**Entries provided**:
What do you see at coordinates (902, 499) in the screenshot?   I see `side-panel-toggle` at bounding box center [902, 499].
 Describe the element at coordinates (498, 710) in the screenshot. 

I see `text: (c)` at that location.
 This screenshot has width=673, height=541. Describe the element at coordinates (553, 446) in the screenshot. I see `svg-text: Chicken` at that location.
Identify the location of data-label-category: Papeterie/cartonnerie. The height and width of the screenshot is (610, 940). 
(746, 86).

==

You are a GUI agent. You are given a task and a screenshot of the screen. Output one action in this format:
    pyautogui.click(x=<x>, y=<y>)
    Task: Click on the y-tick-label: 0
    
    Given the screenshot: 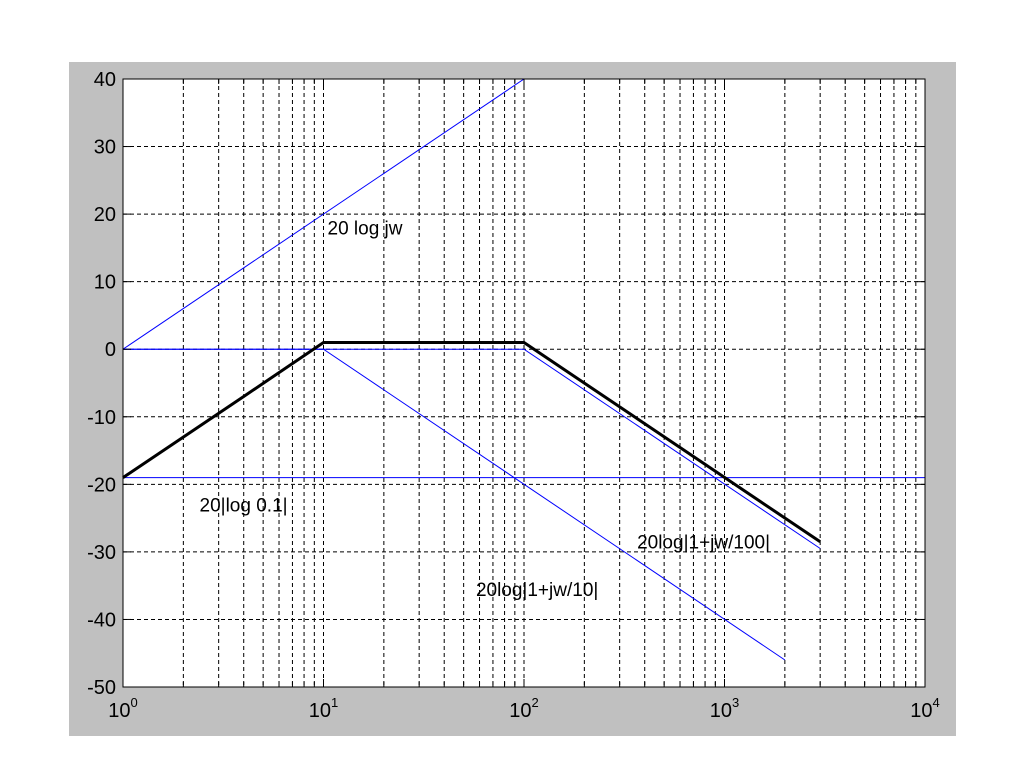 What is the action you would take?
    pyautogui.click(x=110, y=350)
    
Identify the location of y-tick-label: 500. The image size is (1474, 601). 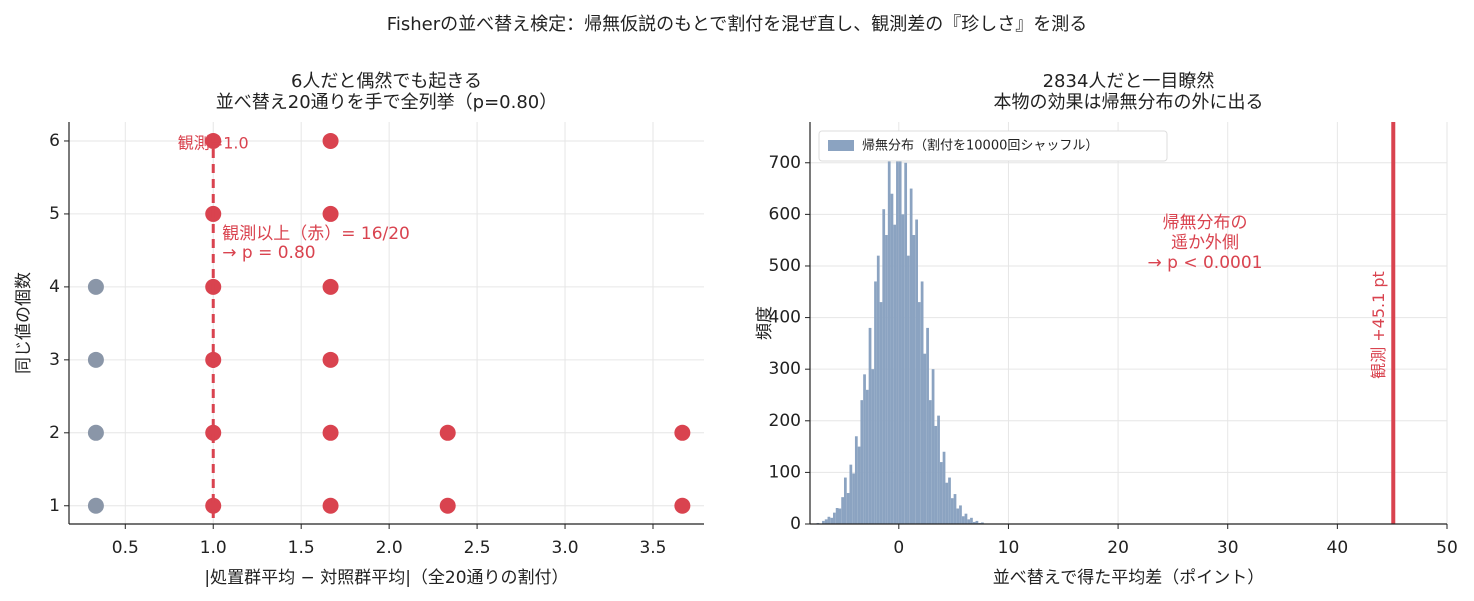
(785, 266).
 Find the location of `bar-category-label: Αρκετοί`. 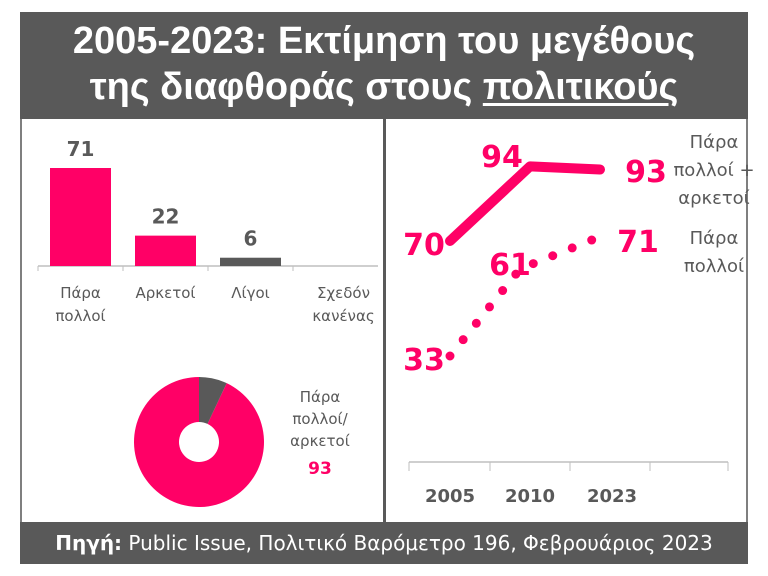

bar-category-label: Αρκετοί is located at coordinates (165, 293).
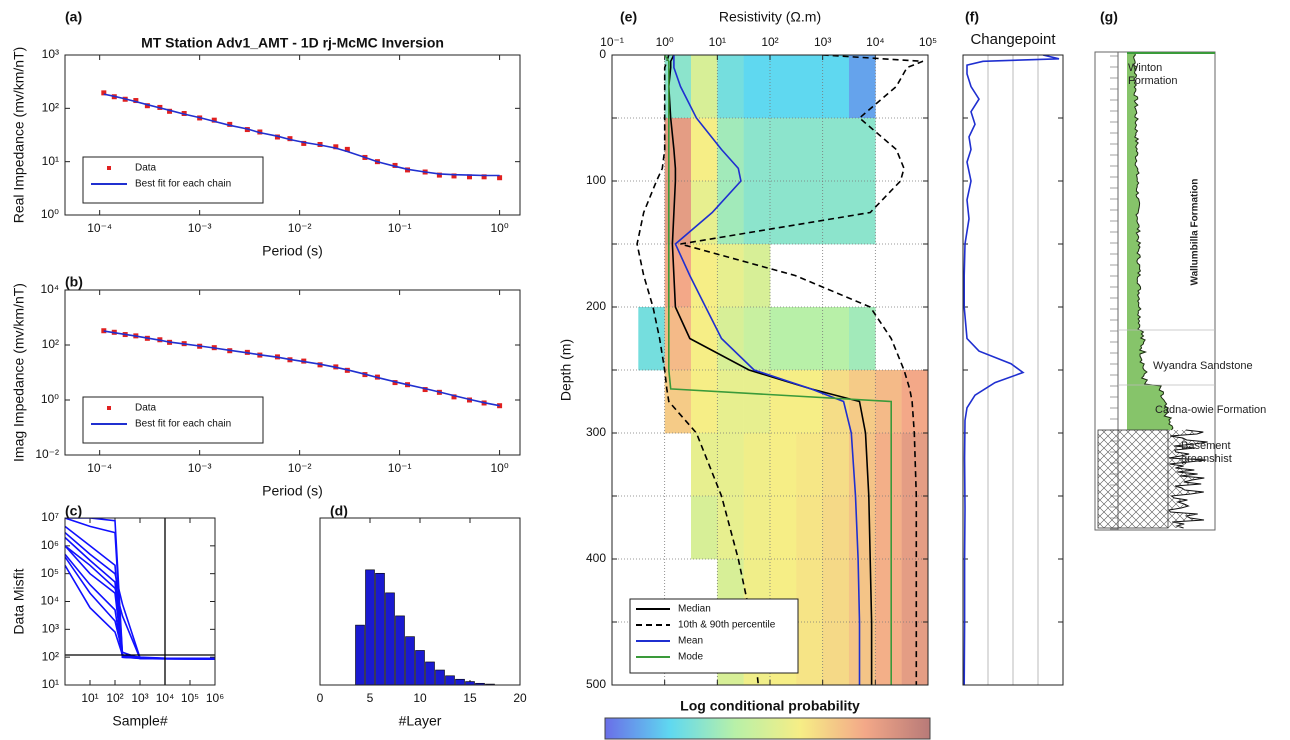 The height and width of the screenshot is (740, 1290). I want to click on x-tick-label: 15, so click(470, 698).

--

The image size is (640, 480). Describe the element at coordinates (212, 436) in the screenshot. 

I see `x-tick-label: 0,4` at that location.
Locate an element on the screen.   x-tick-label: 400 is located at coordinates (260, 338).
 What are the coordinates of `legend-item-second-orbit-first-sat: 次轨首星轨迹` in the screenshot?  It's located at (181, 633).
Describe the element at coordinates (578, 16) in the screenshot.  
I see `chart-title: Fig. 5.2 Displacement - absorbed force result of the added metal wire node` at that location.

**Exercise aim**:
Please render the data above as a numbered list, beginning at the line that has "Identify the location of y-tick-label: 500." and stopping after the line that has "(785, 266).", with any blank lines dropped. Leave the pictures out of your list.

**Solution for this task**:
1. Identify the location of y-tick-label: 500. The image size is (1474, 601). 
2. (785, 266).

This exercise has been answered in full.